▶ 任务 1: 请从记录中摘出含有"Click 新增计量单位 button"的那一行到含有"will click(76, 423)."的那一行之间的各行,首尾两行都包括在内,逐字照抄。

▶ 摘录:
给定一个二维的矩阵,包含 'X' 和 'O'(字母 O)。

找到所有被 'X' 围绕的区域,并将这些区域里所有的 'O' 用 'X' 填充。

示例:

X X X X
X O O X
X X O X
X O X X

运行你的函数后,矩阵变为:

X X X X
X X X X
X X X X
X O X X

解题思路

DFS+递归寻找和边界联通的'O',其他的'O‘都替换成'X'

package com.company;

import java.util.Arrays;

public class xxoo {

    public static void main(String[] args){

        xxoo test = new xxoo();
        char[][] xxxooo = {{'X','X','X','X'},{'X','O','O','X'},{'X','X','O','X'},{'X','O','X','X'}};
        test.solve(xxxooo);
        System.out.print(Arrays.deepToString(xxxooo));
    }

    public void solve(char[][] board) {
        if(board == null || board.length == 0){
            return;
        }
        // 行
        int m = board.length;
        // 列
        int n = board[0].length;
        for (int i = 0; i < m; i++) {
            for (int j = 0; j < n; j++) {
                // 从边缘o开始搜索
                // 判断是否和边界联通
                // boolean这里只要满足以下四个条件之一就说明此时在边界上
                boolean isEdge = i == 0 || j == 0 || i == m - 1 || j == n - 1;
                if (isEdge && board[i][j] == 'O') {
                    dfs(board, i, j);
                }
            }
        }
        // 把不是'#‘的'O'改成'X'
        for (int i = 0; i < m; i++) {
            for (int j = 0; j < n; j++) {
                if (board[i][j] == 'O') {
                    board[i][j] = 'X';
                }
                if (board[i][j] == '#') {
                    board[i][j] = 'O';
                }
            }
        }

    }
    // dfs找和边界联通的'O'并变成'#',最后不能被'X'替换,并且下一次就不会被搜索
    public static void dfs(char[][] board,int i,int j) {
        if (i < 0 || j < 0 || i >= board.length || j >= board[0].length || board[i][j] == 'X' || board[i][j] == '#') {
            // board[i][j] == '#' 说明已经搜索过了.

▶ 任务 2: 用两句话概括上面的摘录。

▶ 待处理记录:
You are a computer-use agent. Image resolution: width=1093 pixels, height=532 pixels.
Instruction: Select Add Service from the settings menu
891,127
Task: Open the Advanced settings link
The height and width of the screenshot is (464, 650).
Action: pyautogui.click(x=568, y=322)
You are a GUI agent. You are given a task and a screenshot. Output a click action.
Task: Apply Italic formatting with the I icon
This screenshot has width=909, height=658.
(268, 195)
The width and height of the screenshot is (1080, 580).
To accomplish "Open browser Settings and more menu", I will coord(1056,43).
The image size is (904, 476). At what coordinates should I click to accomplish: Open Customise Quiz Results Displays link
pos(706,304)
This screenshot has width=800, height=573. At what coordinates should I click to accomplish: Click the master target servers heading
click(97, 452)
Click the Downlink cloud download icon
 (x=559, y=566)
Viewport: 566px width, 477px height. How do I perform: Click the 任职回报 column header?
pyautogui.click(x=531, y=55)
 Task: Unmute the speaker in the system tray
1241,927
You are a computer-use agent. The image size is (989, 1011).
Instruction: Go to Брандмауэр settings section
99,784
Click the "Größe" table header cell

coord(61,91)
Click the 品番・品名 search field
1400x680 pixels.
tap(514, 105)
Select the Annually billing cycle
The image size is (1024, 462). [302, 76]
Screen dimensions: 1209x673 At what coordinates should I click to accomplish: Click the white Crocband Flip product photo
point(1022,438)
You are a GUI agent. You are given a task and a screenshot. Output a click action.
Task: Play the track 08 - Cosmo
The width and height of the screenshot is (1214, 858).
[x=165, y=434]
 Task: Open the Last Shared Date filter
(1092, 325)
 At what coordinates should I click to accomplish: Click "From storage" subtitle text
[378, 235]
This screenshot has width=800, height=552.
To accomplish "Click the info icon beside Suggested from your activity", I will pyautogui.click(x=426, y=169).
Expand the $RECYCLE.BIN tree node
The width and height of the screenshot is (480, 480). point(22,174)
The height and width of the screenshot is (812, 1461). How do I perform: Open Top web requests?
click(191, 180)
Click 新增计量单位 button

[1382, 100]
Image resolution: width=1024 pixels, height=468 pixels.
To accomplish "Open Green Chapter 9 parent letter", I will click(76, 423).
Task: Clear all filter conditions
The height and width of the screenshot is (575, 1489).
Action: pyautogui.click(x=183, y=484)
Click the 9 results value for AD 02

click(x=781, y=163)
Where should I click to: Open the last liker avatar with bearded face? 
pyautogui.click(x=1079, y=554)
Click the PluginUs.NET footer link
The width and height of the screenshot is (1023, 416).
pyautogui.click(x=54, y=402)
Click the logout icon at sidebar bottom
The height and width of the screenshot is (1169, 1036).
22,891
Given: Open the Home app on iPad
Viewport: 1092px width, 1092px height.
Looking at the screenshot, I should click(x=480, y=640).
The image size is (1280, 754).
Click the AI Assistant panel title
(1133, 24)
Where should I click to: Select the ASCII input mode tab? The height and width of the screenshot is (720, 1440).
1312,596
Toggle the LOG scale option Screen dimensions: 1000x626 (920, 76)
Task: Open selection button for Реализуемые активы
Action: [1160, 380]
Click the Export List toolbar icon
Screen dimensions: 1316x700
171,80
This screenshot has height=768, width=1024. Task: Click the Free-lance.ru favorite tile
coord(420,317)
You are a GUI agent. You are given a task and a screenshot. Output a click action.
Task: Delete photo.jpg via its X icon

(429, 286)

▶ 解答 1:
Click 新增计量单位 button

[1382, 100]
Image resolution: width=1024 pixels, height=468 pixels.
To accomplish "Open Green Chapter 9 parent letter", I will click(76, 423).

▶ 解答 2: 摘录给出一道题:在由'X'和'O'组成的二维矩阵中找出所有被'X'围绕的区域,并把这些区域里的'O'全部填充为'X'。解题思路是用DFS加递归,从边界上的'O'开始搜索,把与边界联通的'O'标记为'#',最后把其余的'O'改成'X',再把'#'恢复为'O'。